Selain itu, pakaian anak perlu sering diganti agar tetap kering dan bersih. Jika kualitas air mandi diragukan, orang tua dapat menambahkan cairan antiseptik secukupnya untuk menjaga kebersihan.

3. Menjaga Kebersihan Makanan dan Minuman

Asupan makanan dan minuman yang bersih sangat berpengaruh pada kesehatan anak. Pastikan peralatan makan dicuci dengan baik, makanan diolah secara higienis, dan disimpan dengan benar.

Membawakan bekal dari rumah juga menjadi pilihan bijak agar anak terhindar dari jajanan yang kebersihannya belum tentu terjamin. Selain itu, kebutuhan cairan anak harus tetap terpenuhi. Air minum yang dikonsumsi harus bersih dan aman untuk mencegah penyakit seperti diare, tifus, atau infeksi saluran pencernaan lainnya.

4. Lengkapi Anak dengan Perlengkapan Hujan

Saat berangkat ke sekolah atau beraktivitas di luar rumah, anak sebaiknya dilengkapi dengan perlengkapan hujan yang memadai, seperti payung, jas hujan dan sepatu bot.

Perlengkapan ini membantu melindungi anak dari air hujan dan genangan yang berpotensi tercemar bakteri dan kuman.

5. Menjaga Kebersihan Lingkungan Rumah

Lingkungan yang bersih berperan besar dalam mencegah berkembangnya sumber penyakit. Pada musim hujan, sampah dan genangan air harus segera dibersihkan karena dapat menjadi tempat berkembang biaknya nyamuk, lalat, dan hewan pembawa penyakit lainnya.

Pastikan saluran air lancar dan tidak ada air yang menggenang di sekitar rumah.

6. Waspada Demam Berdarah

Curah hujan tinggi meningkatkan risiko demam berdarah yang ditularkan oleh nyamuk Aedes aegypti. Pencegahan dapat dilakukan dengan menutup dan menguras tempat penampungan air, menyingkirkan barang bekas yang dapat menampung air serta menjaga rumah tetap rapi.
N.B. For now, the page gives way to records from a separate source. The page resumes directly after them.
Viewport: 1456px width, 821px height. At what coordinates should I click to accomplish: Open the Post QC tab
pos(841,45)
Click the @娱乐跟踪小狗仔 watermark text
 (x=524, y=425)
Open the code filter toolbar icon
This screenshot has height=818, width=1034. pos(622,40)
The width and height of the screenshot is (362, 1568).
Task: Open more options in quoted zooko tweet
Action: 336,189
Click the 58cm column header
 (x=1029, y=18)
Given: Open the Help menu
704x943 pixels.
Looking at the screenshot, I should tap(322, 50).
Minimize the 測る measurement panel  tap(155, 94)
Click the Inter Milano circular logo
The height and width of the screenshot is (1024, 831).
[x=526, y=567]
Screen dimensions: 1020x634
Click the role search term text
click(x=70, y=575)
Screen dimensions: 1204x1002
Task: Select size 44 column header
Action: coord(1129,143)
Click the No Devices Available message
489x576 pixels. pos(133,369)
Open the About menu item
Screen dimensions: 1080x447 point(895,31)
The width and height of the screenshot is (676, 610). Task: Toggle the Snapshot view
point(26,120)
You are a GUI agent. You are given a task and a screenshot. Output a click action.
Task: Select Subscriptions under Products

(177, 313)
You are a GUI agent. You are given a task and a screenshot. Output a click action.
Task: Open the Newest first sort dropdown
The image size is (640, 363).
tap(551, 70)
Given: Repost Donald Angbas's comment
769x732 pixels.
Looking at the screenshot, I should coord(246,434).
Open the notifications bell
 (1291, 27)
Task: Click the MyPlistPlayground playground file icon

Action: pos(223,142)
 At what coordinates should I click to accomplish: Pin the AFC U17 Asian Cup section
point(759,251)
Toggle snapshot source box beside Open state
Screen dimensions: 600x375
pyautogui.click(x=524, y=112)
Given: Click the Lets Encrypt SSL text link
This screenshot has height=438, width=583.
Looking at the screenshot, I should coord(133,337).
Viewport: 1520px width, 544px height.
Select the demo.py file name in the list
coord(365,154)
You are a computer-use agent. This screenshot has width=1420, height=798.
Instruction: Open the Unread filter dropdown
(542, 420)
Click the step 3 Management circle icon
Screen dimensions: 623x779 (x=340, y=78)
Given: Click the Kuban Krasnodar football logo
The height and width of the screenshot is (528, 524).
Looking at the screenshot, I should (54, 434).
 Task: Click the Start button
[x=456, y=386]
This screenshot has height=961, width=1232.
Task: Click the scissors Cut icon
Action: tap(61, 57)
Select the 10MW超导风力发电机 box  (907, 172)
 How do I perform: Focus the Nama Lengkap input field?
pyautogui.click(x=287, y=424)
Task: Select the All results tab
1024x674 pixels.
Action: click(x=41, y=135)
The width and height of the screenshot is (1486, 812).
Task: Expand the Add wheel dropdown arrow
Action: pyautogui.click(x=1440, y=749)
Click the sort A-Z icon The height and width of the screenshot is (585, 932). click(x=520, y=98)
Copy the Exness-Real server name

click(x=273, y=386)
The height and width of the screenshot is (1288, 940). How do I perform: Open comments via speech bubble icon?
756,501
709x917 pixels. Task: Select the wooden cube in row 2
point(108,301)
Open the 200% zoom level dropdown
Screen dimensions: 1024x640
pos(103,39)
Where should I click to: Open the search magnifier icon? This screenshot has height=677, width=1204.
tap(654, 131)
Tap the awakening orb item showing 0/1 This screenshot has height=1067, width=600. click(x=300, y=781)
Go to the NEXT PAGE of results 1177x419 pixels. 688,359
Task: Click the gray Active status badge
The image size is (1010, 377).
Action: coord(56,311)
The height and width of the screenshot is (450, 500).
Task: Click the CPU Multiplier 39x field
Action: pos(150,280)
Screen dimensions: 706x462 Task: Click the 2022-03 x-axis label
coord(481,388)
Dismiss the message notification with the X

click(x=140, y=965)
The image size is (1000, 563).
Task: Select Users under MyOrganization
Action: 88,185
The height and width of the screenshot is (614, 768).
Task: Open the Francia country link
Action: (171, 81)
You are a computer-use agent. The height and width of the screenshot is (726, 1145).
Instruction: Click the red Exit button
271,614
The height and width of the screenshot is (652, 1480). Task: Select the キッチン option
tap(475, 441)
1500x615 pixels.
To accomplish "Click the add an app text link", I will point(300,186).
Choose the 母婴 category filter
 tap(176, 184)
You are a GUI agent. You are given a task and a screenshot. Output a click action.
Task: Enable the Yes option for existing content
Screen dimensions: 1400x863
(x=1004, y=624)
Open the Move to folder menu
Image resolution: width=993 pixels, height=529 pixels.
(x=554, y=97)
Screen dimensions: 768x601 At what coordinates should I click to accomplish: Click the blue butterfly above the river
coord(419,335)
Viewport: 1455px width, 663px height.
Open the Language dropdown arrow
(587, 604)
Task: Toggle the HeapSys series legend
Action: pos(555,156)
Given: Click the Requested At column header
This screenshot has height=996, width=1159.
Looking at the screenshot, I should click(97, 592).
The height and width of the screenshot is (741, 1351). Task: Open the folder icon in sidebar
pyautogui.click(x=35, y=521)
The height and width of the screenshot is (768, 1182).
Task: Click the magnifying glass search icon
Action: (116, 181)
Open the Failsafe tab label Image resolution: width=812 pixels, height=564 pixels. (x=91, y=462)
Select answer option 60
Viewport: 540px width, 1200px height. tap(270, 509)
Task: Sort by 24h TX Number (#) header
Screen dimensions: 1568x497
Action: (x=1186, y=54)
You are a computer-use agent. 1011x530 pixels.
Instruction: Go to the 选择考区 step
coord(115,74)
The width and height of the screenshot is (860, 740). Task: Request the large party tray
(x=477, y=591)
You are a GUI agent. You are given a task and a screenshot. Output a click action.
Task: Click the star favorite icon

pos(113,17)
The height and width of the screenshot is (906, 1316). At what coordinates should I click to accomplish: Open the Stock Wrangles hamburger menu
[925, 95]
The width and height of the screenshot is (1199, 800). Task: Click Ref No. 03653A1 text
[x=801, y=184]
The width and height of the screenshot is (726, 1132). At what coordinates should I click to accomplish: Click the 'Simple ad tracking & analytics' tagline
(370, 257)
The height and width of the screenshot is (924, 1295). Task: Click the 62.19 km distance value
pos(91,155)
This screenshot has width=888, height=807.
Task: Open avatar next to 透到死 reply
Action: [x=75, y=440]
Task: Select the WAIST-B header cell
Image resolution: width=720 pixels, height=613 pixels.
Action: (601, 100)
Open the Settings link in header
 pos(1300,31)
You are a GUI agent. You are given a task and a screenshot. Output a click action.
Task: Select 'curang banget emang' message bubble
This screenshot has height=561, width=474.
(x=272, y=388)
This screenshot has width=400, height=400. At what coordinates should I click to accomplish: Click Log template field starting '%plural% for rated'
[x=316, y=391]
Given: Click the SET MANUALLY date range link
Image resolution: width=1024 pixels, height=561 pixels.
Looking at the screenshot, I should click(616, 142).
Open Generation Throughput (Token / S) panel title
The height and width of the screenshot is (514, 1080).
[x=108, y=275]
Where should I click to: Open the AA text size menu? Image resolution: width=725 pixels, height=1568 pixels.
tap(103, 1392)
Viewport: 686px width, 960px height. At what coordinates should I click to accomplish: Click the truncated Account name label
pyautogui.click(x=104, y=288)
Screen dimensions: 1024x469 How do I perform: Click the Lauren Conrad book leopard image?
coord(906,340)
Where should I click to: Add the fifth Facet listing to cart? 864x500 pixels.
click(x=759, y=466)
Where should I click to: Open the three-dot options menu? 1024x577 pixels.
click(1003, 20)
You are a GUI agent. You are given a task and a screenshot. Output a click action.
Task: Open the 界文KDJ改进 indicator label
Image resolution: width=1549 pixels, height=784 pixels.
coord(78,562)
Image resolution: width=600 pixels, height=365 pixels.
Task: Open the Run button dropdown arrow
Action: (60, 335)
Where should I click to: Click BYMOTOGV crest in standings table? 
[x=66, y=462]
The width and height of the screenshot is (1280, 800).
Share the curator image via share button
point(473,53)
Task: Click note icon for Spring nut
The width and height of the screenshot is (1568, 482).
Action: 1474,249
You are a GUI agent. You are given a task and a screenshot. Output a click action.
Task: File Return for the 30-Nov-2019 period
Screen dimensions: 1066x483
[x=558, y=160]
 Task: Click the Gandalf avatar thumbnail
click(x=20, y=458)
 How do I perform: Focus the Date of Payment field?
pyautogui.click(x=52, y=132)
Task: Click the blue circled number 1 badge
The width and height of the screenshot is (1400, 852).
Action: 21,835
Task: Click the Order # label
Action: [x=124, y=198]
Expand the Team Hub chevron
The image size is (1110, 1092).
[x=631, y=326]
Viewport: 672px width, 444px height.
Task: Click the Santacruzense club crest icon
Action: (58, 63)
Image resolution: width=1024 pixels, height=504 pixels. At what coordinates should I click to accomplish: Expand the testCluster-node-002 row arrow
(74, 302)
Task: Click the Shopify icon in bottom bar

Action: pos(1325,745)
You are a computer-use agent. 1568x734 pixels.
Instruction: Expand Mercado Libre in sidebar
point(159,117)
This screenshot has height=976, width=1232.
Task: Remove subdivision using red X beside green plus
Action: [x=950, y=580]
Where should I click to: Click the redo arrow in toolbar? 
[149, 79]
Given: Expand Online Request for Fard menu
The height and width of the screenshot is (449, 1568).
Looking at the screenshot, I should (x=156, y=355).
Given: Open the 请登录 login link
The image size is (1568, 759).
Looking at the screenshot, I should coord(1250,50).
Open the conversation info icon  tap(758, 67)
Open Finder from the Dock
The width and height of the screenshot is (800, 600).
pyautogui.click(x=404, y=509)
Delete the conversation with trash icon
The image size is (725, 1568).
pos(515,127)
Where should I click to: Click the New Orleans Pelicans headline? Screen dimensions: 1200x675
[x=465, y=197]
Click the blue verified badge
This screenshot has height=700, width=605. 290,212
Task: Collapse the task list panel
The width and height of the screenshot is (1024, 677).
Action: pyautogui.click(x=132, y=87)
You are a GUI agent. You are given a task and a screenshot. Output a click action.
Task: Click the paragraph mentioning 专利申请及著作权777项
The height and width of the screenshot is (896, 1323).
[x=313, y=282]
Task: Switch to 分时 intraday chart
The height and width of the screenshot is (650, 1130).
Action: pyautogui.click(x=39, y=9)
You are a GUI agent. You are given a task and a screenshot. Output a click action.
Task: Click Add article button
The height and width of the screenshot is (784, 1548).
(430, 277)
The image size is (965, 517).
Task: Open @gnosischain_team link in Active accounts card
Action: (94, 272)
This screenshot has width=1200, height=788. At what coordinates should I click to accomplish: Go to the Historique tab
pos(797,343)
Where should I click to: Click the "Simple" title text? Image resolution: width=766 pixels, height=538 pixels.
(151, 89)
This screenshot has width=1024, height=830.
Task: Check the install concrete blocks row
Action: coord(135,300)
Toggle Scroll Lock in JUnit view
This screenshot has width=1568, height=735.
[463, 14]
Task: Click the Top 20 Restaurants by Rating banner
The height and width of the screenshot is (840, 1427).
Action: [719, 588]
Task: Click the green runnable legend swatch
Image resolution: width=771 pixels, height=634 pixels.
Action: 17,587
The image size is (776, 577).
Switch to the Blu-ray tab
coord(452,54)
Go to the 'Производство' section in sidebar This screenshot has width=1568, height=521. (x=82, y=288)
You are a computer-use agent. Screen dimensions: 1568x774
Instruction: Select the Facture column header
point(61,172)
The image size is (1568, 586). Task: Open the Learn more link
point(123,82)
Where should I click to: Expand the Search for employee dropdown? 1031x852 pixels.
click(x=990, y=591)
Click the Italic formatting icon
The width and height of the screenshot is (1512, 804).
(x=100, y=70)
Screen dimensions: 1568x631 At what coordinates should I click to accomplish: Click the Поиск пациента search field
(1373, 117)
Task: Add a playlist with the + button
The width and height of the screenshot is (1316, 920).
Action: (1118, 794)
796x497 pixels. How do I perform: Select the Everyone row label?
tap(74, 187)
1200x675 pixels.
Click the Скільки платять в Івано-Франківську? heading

Langkah pengasapan atau fogging juga dapat dilakukan secara serempak di lingkungan tempat tinggal sebagai upaya tambahan untuk mengendalikan populasi nyamuk dewasa.

7. Terapkan Pola Hidup Seimbang

Daya tahan tubuh anak sangat dipengaruhi oleh pola hidup sehari-hari. Pastikan anak mendapatkan waktu istirahat yang cukup, aktivitas fisik yang seimbang serta asupan nutrisi yang memadai.

Konsumsi sayur, buah, ikan, kacang-kacangan, dan susu yang mengandung probiotik dapat membantu memperkuat sistem kekebalan tubuh. Bila diperlukan, multivitamin dapat diberikan sesuai usia dan anjuran tenaga kesehatan.

8. Batasi Kontak dengan Orang yang Sedang Sakit

Anak sebaiknya dijauhkan dari kontak langsung dengan orang yang sedang sakit. Jika tidak memungkinkan, penggunaan masker sangat dianjurkan untuk mencegah penularan.

Ibu yang sedang batuk atau pilek juga disarankan memakai masker saat menyusui, begitu pula anggota keluarga lain yang sedang kurang sehat.

9. Konsultasikan Vaksinasi dan Periksa ke Dokter Bila Perlu

Vaksinasi menjadi salah satu upaya penting dalam meningkatkan perlindungan anak dari berbagai penyakit. Orang tua disarankan berkonsultasi dengan dokter untuk memastikan imunisasi anak lengkap dan sesuai jadwal.

Jika anak menunjukkan gejala seperti demam, batuk, pilek, muntah, atau diare, segera periksakan ke dokter spesialis anak agar mendapat penanganan yang tepat.